Re-visito mis imágenes, por un segundo, con palabras. Alumbro alguno de los pasos dados en este camino.
"Te quiero para la Luigia", me dijo Viviana cuando hablé después de la confirmación. "Y quiero que cantes el Bella ciao…". "Ah- le dije- lo puedo tocar en el acordeón".
Sería yo la Luigia, y debería hacer real un viejo sueño: tocar el acordeón, como mi abuela Kungatá.
Luigia, o la presencia del silencio
Luigia Vanzetti, hermana de Bartolomeo Vanzetti, católica, una mujer fuerte. Un bastión. Leo de ella en pequeños escritos hallados en internet: "50 años después, cuando el Gobierno de los EE.UU., reconoce su error, ella volvió hacia Villafalletto, Italia, de donde eran oriundos, con las cenizas de su hermano``.
Luego de leer la versión de Kartun, reconozco el desafío: Luigia no está, pero está. Omnipresente. Diseminada a través de la historia.
Luigia, o la presencia del silencio.
Viviana insiste con el valor de estas mujeres que vienen a contar esta historia.
Pero ésa es su idea. Ese es mi deseo. No lo que propone el texto de Kartun (una dramaturgia sumaria de los documentos del caso). Y tampoco lo que propone la puesta.

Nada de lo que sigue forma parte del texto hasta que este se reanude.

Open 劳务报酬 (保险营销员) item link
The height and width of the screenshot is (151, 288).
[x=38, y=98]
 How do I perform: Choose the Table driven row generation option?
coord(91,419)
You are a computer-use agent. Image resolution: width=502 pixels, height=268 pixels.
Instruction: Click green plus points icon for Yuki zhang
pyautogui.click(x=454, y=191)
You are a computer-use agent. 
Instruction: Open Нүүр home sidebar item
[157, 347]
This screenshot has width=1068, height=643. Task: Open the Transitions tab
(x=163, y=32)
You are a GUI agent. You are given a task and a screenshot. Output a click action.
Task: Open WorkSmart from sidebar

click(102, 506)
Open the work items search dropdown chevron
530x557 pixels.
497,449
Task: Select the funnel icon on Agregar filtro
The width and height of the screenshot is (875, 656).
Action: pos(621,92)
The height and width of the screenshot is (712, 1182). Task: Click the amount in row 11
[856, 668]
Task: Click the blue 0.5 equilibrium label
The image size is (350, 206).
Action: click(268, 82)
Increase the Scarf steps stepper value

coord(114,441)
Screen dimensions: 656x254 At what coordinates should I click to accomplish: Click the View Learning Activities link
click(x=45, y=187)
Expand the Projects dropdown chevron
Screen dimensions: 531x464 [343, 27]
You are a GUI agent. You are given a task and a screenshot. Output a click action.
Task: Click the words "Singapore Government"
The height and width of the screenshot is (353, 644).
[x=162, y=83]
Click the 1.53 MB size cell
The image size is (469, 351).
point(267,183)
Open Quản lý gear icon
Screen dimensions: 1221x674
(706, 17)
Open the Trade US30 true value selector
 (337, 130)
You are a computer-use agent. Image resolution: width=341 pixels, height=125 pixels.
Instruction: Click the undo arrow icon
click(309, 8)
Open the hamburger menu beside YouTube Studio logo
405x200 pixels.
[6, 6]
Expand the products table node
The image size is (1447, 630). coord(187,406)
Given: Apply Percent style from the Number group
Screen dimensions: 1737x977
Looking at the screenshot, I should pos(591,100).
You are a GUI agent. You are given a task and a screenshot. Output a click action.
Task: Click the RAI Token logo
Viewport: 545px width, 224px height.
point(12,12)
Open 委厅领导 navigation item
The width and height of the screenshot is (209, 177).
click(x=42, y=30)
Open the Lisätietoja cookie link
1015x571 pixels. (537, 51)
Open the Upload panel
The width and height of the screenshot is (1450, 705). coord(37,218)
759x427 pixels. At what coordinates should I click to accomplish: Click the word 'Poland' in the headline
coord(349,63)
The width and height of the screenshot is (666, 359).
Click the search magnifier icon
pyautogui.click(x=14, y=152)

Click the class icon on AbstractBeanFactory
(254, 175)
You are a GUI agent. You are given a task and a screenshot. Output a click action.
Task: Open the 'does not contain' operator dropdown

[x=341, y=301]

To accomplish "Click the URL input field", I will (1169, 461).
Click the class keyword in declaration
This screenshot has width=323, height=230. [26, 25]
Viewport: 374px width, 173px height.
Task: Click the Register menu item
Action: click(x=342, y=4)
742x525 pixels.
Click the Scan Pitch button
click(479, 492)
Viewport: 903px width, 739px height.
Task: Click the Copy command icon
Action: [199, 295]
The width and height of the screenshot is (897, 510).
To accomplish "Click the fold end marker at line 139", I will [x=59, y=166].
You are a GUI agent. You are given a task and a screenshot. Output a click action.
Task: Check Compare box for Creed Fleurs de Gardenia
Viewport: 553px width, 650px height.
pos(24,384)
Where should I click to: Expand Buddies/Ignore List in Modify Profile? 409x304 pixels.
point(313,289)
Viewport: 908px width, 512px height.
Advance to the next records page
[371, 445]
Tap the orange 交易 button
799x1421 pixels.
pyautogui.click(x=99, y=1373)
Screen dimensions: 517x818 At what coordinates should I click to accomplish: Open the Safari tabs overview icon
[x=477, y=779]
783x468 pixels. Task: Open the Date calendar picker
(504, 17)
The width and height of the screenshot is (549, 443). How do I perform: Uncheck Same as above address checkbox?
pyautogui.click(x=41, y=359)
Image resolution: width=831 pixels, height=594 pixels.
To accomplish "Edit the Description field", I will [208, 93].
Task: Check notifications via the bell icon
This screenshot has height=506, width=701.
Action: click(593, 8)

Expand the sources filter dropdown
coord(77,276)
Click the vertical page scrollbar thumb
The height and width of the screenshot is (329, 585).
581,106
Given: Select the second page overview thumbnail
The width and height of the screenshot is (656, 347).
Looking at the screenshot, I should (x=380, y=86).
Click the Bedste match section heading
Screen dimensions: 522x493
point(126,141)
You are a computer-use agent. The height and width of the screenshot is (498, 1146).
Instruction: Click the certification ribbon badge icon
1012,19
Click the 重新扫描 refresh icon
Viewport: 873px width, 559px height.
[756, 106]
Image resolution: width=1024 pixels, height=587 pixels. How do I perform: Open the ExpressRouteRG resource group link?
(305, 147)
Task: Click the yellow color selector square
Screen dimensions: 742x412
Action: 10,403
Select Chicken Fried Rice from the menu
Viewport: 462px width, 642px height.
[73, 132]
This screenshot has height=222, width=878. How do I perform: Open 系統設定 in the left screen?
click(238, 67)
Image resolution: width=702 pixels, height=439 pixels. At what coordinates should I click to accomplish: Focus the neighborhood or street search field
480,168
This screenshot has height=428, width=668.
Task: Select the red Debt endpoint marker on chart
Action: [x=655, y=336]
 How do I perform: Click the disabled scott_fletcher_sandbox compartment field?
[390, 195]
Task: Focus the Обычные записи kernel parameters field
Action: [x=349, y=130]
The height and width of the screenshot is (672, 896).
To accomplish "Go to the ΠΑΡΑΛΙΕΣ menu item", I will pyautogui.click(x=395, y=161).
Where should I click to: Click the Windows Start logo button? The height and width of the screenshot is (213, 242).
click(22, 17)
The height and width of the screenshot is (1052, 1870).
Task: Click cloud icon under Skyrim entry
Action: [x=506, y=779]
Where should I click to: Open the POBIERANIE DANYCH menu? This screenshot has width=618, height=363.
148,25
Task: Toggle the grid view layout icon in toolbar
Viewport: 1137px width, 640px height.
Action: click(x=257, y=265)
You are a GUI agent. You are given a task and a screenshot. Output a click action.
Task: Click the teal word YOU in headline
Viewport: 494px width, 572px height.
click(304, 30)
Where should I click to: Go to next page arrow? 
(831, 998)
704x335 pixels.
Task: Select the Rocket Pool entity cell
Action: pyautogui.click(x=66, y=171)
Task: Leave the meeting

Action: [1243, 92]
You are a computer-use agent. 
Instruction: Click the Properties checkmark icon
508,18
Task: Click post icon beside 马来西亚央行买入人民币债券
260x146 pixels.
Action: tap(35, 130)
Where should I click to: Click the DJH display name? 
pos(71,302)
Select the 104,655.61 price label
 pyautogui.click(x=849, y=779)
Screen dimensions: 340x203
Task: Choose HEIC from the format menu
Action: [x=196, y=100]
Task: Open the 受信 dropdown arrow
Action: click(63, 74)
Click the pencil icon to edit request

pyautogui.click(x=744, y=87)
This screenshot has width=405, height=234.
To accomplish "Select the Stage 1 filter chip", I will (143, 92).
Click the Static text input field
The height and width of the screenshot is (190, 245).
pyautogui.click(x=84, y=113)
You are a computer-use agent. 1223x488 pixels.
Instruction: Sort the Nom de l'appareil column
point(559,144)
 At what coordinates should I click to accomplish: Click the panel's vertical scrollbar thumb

Me desespero. Las cartas de Vanzetti .Están todas. Dirigidas a su padre. Dirigidas a Luigia. A Cencina, su otra hermana. Sé que su padre no le contestaba. Pero Luigia sí ¿Dónde están esos escritos? Las rastreo por internet. No aparecen .No están Desaparecidas (rememoro esa espantosa categoría del "desaparecido" definida por un dictador argentino y me estremezco).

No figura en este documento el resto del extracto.